(Required action) Would you please copy each line of the data in which the string "green" occurs?

(Entries supplied)
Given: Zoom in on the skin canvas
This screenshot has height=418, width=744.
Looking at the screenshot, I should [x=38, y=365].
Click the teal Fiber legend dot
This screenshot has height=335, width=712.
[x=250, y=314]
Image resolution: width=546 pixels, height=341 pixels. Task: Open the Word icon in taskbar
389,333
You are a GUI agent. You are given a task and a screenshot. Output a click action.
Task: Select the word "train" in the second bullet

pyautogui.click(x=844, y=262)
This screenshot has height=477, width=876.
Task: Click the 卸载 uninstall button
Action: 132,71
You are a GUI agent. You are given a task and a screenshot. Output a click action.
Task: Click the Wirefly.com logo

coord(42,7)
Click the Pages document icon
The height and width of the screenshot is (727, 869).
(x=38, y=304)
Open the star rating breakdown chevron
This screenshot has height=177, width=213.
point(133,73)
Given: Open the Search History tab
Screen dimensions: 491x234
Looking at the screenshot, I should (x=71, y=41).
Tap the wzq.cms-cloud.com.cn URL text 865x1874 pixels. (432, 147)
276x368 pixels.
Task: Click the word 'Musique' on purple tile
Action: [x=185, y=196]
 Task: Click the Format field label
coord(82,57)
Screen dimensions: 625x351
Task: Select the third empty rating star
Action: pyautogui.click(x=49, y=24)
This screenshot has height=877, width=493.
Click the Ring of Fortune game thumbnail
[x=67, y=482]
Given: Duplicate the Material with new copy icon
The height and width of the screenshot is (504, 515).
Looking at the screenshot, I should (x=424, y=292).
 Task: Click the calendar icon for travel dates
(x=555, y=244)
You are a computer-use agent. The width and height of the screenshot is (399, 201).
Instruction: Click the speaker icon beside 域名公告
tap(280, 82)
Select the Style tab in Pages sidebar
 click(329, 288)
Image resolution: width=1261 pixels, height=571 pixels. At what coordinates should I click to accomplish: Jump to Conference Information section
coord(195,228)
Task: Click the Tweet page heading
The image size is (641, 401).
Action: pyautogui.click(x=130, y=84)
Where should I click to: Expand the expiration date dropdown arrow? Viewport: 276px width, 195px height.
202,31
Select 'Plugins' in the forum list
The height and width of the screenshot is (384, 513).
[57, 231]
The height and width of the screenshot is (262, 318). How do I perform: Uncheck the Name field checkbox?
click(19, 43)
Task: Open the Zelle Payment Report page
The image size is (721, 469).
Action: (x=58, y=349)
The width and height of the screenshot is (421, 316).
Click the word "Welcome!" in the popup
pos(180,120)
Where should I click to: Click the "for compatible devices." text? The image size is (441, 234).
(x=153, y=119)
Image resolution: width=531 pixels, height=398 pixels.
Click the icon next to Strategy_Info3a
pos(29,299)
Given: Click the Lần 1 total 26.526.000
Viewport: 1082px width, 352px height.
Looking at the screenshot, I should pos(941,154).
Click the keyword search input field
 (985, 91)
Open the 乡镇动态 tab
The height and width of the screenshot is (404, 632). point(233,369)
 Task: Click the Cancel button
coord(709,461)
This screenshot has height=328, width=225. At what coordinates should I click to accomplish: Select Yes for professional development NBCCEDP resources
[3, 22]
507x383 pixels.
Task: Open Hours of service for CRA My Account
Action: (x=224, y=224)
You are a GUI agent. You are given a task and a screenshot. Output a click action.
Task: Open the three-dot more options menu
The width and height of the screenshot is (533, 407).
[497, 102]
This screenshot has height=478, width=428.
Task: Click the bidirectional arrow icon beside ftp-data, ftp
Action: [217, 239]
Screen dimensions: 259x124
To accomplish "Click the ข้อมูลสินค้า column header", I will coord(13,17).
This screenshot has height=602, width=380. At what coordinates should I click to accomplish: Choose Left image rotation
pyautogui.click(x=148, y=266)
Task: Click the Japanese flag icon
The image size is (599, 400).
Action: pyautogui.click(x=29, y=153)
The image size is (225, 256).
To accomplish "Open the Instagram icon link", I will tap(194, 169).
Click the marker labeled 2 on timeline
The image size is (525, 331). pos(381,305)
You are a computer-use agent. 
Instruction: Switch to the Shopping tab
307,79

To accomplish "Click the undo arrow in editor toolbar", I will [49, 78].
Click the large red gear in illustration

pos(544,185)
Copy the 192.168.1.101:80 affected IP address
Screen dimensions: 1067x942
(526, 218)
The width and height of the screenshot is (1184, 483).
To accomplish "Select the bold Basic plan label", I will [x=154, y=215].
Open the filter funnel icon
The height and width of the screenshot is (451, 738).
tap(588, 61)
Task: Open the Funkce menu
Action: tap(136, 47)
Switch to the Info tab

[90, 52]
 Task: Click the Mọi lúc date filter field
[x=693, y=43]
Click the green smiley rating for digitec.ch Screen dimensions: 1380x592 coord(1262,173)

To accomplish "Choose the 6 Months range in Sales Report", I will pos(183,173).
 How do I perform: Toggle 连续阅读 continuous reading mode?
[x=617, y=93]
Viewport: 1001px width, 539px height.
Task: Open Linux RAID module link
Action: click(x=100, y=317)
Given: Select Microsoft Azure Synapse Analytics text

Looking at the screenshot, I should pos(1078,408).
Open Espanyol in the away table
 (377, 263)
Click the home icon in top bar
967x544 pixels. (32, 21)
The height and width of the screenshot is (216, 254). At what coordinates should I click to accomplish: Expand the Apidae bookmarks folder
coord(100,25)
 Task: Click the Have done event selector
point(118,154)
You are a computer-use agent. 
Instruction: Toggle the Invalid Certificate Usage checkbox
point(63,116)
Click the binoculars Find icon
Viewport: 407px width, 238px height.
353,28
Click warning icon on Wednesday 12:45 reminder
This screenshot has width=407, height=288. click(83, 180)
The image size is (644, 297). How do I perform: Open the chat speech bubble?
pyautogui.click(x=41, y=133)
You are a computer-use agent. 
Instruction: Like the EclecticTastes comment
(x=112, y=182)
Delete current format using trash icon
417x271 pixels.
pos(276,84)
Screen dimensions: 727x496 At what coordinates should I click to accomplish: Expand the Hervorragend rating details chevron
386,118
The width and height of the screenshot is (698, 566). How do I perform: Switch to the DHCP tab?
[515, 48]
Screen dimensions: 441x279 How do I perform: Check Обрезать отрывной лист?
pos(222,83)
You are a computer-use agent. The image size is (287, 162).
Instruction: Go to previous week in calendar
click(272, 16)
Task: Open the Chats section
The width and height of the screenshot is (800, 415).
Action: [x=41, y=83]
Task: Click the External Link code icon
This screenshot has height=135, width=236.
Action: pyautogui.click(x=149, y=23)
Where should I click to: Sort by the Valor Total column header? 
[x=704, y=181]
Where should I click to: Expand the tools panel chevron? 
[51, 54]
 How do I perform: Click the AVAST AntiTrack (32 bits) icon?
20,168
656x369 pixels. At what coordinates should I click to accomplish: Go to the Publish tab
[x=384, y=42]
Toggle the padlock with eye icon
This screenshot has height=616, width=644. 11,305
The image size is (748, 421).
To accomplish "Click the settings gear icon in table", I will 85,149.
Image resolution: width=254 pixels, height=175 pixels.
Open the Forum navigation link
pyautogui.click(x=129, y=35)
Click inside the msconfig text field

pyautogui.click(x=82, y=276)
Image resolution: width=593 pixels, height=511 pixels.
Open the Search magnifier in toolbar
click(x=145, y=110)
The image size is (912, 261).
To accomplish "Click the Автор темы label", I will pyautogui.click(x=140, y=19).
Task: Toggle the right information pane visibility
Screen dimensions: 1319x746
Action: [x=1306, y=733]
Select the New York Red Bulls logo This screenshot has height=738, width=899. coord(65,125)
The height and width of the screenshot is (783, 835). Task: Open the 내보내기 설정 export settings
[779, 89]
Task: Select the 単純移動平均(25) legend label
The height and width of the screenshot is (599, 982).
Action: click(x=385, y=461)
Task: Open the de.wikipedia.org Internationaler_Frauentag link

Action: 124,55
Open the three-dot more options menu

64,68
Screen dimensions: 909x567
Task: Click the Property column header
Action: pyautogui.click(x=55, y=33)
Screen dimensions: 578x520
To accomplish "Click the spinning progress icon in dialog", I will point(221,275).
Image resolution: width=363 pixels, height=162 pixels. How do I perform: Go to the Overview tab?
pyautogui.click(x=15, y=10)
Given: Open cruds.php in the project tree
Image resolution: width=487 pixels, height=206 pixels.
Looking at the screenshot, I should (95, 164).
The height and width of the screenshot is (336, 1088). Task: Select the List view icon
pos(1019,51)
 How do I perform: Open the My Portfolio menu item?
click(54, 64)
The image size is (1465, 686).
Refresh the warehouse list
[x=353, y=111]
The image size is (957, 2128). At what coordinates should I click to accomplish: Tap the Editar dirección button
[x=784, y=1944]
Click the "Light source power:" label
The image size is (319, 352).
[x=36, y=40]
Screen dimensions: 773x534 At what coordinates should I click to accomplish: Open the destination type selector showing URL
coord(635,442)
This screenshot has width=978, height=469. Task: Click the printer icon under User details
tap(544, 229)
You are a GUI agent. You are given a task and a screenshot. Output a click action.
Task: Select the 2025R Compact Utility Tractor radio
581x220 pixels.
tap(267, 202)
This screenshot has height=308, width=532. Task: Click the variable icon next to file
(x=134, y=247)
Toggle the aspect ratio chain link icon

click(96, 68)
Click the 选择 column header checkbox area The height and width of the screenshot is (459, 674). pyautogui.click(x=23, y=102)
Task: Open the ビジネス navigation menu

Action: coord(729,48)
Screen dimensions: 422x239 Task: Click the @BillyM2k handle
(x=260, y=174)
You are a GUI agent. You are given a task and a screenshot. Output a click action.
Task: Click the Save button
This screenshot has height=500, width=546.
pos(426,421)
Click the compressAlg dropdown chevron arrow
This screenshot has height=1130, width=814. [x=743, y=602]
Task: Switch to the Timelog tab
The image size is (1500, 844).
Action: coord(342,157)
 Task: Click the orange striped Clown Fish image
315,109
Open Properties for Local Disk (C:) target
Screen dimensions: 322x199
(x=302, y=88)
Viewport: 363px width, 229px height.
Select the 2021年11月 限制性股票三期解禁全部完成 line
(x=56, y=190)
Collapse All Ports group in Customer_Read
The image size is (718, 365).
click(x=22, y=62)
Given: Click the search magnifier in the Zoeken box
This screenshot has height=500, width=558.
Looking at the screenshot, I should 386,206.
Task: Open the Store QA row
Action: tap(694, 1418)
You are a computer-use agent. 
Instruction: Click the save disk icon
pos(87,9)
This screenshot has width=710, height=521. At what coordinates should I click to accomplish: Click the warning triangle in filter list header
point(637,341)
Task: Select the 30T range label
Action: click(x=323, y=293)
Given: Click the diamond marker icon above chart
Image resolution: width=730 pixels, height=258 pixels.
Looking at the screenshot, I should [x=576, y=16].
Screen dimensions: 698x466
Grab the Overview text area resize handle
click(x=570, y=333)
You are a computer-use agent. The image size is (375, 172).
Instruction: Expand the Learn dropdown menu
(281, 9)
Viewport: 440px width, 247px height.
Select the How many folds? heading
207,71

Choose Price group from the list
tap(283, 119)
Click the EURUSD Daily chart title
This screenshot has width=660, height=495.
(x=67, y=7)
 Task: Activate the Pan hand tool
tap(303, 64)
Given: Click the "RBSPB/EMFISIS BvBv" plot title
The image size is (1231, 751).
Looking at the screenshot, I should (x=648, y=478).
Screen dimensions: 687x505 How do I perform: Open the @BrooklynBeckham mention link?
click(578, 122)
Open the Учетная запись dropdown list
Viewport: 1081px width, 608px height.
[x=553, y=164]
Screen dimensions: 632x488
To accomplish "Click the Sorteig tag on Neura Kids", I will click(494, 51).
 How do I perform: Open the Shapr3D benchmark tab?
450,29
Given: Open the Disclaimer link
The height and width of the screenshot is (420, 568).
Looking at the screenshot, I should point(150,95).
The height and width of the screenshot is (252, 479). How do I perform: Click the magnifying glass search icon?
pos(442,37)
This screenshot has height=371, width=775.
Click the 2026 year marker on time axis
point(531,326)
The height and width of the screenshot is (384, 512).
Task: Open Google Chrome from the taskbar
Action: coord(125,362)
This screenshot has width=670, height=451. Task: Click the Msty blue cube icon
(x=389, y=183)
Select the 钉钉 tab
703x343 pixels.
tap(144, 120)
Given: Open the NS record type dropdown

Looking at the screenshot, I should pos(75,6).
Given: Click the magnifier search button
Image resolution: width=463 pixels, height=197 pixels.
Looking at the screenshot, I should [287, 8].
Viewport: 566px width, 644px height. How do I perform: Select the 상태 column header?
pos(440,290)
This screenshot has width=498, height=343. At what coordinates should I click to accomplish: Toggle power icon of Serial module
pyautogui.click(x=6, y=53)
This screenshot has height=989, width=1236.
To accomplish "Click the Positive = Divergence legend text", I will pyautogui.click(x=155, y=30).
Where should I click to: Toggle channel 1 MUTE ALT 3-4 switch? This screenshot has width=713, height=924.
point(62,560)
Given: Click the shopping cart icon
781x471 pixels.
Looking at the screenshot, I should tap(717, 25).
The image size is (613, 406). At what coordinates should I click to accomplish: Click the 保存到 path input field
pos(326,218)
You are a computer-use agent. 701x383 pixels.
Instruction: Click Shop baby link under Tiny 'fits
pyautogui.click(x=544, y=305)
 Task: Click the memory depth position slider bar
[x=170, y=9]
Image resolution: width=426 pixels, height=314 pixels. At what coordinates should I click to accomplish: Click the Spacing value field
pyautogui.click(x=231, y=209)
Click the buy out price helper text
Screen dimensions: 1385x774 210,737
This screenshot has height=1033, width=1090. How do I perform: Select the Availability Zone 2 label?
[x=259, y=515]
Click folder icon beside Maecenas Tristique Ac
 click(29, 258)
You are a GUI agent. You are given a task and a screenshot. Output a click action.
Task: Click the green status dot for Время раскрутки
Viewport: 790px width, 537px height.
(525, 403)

(Output)
Click the green smiley rating for digitec.ch Screen dimensions: 1380x592 coord(1262,173)
Task: Click the green status dot for Время раскрутки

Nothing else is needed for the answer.